Best practices : Silver Layer to Salesforce

ManojkMohan — Wed, 27 Aug 2025 19:32:22 GMT

Need community view to evaluate my solution based best practice Problem i am solving is reading match data from a CSV, this was uploaded into a volume , then i clean and transform in data bricks , and then upload it in batches to a custom Salesforce object called Match__c. I track success/failure for each upload and optionally saves any failed records to a CSV.

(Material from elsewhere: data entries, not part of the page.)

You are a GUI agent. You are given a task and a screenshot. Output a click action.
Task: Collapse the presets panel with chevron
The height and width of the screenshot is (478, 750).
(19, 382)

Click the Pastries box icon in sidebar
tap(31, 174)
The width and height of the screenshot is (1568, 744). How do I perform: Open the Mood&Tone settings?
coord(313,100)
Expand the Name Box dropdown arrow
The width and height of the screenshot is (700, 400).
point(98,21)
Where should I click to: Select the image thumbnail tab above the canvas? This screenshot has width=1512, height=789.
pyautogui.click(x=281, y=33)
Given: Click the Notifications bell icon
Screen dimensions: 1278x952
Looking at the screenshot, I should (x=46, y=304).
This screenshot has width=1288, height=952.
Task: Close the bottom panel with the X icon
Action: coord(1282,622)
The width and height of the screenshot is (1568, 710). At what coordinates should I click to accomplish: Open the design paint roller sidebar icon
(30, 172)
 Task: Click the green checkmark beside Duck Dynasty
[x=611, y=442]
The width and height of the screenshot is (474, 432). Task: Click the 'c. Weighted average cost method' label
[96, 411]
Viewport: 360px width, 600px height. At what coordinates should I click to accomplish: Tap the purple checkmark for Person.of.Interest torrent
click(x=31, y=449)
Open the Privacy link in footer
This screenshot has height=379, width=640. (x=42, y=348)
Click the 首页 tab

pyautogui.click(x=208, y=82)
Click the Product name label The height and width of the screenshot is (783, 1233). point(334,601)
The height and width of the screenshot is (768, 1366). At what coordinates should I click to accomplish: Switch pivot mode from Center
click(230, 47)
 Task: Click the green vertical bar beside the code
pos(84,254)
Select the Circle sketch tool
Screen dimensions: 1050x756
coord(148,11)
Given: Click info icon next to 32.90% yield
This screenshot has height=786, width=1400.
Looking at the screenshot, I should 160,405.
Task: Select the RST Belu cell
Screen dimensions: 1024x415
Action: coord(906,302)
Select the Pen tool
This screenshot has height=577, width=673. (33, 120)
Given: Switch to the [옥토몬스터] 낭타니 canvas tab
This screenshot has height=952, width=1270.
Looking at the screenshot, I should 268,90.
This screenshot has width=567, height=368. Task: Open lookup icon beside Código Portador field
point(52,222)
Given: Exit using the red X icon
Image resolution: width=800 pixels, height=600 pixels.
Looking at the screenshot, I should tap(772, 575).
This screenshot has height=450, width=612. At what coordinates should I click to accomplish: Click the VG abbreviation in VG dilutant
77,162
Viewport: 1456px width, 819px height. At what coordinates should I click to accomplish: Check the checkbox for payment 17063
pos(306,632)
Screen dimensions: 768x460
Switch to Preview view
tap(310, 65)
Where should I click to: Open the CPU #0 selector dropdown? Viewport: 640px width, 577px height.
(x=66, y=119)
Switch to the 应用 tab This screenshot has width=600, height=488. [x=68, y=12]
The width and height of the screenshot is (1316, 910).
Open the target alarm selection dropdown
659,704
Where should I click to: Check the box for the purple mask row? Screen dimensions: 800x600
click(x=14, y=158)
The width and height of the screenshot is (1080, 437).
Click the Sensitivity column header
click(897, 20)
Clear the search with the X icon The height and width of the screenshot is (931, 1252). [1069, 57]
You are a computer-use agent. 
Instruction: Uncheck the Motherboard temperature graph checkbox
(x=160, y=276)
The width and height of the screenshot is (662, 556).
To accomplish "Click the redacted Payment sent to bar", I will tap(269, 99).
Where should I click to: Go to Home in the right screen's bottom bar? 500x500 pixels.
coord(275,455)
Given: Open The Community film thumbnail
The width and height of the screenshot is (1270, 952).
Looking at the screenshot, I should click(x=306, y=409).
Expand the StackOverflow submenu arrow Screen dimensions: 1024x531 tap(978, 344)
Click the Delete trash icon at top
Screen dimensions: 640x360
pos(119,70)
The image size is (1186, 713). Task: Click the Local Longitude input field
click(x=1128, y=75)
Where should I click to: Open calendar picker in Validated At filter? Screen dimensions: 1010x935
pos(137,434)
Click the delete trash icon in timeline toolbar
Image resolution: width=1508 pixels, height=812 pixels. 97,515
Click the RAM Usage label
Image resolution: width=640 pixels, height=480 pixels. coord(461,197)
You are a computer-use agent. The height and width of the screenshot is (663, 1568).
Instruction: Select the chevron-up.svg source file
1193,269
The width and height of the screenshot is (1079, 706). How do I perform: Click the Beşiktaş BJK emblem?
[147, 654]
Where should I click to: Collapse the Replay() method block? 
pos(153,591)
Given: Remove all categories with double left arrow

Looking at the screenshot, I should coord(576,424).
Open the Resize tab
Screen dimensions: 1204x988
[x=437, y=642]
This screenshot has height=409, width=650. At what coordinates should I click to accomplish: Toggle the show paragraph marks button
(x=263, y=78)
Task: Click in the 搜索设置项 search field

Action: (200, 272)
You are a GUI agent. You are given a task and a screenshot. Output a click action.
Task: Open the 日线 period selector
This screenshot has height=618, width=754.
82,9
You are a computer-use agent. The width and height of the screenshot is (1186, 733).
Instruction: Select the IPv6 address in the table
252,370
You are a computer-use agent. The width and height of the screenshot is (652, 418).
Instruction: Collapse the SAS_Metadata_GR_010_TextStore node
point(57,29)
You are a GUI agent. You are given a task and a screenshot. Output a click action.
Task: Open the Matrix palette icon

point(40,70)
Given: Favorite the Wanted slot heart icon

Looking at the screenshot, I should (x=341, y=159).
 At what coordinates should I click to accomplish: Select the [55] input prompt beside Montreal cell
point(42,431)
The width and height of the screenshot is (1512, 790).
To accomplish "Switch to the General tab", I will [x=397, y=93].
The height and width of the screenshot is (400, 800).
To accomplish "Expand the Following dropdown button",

Step #	Step Name	Description
1	Read CSV into DataFrame	Reads IPL match data from a CSV file using Spark, then converts it to a Pandas DataFrame.
2	Drop Auto-Generated Field	Removes the match_id column which is not required in Salesforce.
3	Rename Columns to Salesforce API Names	Renames columns in the DataFrame to match Salesforce custom field API names (e.g., Team1__c).
4	Parse and Format Date	Converts date strings to proper date format (YYYY-MM-DD) and removes rows with invalid dates.
5	Map Team Names to Salesforce IDs	Replaces team names with their corresponding Salesforce Team__c record IDs (for lookups).
6	Clean Picklist Values	Formats picklist fields (like Stage, WonBy) by standardizing case and trimming spaces.
7	Standardize Venue Names	Maps long venue names to shorter, standardized names and truncates to 40 characters if needed.
8	Filter Required Fields	Keeps only the fields needed for Salesforce and removes rows missing required fields.
9	Connect to Salesforce	Authenticates to Salesforce using credentials from Databricks secrets.
10	Prepare for Upload	Converts all object-type columns to strings to ensure compatibility with the Salesforce API.
11	Upload in Batches	Splits data into batches (max 200 records) and inserts each batch using the Salesforce Bulk API.
12	Summarize Upload Results	Counts and prints the number of successfully and unsuccessfully inserted records.
13	Capture and Save Failed Records	Collects failed records, displays them in Databricks, and saves them to a CSV for investigation.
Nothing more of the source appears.